### Task item
When you reach the line in the data below that contains "Click the trash icon in Shortlisted panel", please start repeating lines exactly, and stop after the line that contains "is (453, 600).", repeating nothing else.

Items listed in a dataset
---------------

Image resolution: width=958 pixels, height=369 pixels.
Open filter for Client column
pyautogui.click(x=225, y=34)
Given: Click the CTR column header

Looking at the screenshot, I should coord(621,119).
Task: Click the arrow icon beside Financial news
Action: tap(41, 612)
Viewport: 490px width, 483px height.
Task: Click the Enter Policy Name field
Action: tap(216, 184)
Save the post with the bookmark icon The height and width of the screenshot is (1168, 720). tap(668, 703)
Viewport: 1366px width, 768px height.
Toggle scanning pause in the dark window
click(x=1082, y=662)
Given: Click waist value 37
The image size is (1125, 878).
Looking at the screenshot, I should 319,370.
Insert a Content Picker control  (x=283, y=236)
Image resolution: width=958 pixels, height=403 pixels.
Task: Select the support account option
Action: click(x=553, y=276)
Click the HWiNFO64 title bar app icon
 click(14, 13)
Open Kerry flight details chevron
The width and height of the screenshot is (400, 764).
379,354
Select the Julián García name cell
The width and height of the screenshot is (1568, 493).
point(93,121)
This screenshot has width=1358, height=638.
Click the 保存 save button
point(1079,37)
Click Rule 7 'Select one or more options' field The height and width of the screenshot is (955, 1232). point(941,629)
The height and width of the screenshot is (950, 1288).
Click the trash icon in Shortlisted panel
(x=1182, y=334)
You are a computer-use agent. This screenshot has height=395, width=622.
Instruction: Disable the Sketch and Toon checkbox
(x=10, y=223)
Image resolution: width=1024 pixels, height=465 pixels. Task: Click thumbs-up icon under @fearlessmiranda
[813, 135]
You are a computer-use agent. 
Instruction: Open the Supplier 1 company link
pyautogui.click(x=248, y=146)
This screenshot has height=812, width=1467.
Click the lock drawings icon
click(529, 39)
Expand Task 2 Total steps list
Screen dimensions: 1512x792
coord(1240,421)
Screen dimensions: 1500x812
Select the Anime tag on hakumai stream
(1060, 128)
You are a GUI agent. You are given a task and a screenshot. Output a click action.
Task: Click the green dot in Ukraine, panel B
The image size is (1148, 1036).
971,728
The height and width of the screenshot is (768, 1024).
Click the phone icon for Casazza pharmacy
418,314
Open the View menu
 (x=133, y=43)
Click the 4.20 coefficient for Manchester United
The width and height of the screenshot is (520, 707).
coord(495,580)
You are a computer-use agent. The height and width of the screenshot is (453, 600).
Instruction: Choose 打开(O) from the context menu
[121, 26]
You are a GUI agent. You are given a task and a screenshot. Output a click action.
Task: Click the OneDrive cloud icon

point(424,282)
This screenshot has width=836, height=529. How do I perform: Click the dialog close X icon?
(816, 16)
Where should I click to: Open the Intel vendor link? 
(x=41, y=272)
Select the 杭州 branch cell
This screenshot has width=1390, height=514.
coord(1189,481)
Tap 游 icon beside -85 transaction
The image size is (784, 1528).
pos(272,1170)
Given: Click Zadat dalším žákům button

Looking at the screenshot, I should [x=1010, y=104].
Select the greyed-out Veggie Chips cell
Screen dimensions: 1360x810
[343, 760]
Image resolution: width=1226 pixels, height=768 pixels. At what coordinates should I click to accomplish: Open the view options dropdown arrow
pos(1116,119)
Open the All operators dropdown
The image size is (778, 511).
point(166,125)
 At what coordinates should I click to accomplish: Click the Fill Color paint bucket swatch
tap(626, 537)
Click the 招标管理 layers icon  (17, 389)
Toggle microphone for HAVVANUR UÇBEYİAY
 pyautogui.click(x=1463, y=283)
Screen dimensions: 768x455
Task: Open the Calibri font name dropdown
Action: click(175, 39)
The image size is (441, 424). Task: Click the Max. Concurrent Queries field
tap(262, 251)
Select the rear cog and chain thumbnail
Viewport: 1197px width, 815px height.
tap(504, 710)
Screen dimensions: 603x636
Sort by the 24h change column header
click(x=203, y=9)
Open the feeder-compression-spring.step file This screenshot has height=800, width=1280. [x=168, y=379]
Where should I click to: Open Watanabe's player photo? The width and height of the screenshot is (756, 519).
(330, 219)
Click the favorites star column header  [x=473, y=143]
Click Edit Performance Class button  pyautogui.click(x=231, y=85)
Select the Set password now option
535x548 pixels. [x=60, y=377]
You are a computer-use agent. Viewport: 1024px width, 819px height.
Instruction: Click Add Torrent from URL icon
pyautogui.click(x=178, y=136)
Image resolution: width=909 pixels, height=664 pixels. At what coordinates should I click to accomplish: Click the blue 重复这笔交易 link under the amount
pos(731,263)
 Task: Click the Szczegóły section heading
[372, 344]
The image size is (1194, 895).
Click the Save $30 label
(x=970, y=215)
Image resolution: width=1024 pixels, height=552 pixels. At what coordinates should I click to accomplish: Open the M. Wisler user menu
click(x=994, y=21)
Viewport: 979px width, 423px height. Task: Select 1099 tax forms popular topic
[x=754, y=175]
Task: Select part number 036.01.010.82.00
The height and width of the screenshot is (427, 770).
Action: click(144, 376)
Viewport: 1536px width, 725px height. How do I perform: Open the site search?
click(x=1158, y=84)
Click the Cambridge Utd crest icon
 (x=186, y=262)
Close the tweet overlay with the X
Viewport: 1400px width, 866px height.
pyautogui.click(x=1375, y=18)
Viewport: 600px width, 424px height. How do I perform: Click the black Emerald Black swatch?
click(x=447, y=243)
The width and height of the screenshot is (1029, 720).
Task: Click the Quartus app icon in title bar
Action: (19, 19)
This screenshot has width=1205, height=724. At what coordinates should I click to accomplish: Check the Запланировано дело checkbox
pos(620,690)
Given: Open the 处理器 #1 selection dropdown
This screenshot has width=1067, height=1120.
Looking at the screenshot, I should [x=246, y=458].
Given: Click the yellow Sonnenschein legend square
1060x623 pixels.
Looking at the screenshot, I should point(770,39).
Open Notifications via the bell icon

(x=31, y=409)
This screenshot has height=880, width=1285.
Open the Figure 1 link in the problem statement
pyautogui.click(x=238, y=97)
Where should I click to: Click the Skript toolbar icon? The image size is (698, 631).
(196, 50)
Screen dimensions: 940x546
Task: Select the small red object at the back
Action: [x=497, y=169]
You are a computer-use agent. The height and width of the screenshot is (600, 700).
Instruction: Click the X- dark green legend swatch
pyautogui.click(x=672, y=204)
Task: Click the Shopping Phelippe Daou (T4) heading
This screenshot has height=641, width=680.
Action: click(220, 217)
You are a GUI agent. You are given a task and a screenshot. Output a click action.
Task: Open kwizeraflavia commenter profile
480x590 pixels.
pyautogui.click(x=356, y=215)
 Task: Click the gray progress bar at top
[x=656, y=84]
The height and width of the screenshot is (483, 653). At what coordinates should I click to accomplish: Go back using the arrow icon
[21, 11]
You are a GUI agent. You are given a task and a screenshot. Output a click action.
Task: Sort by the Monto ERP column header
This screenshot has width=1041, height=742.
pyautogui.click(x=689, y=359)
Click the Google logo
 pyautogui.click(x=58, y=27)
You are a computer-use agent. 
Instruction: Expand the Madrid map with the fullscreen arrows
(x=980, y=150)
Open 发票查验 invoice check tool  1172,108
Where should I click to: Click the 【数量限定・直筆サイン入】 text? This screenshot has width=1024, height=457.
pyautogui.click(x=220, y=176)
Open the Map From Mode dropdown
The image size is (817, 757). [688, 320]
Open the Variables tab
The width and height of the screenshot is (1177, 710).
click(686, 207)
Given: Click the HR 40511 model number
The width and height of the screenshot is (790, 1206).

---------------

### Completed exercise
Click the trash icon in Shortlisted panel
(x=1182, y=334)
You are a computer-use agent. This screenshot has height=395, width=622.
Instruction: Disable the Sketch and Toon checkbox
(x=10, y=223)
Image resolution: width=1024 pixels, height=465 pixels. Task: Click thumbs-up icon under @fearlessmiranda
[813, 135]
You are a computer-use agent. 
Instruction: Open the Supplier 1 company link
pyautogui.click(x=248, y=146)
This screenshot has height=812, width=1467.
Click the lock drawings icon
click(529, 39)
Expand Task 2 Total steps list
Screen dimensions: 1512x792
coord(1240,421)
Screen dimensions: 1500x812
Select the Anime tag on hakumai stream
(1060, 128)
You are a GUI agent. You are given a task and a screenshot. Output a click action.
Task: Click the green dot in Ukraine, panel B
The image size is (1148, 1036).
971,728
The height and width of the screenshot is (768, 1024).
Click the phone icon for Casazza pharmacy
418,314
Open the View menu
 (x=133, y=43)
Click the 4.20 coefficient for Manchester United
The width and height of the screenshot is (520, 707).
coord(495,580)
You are a computer-use agent. The height and width of the screenshot is (453, 600).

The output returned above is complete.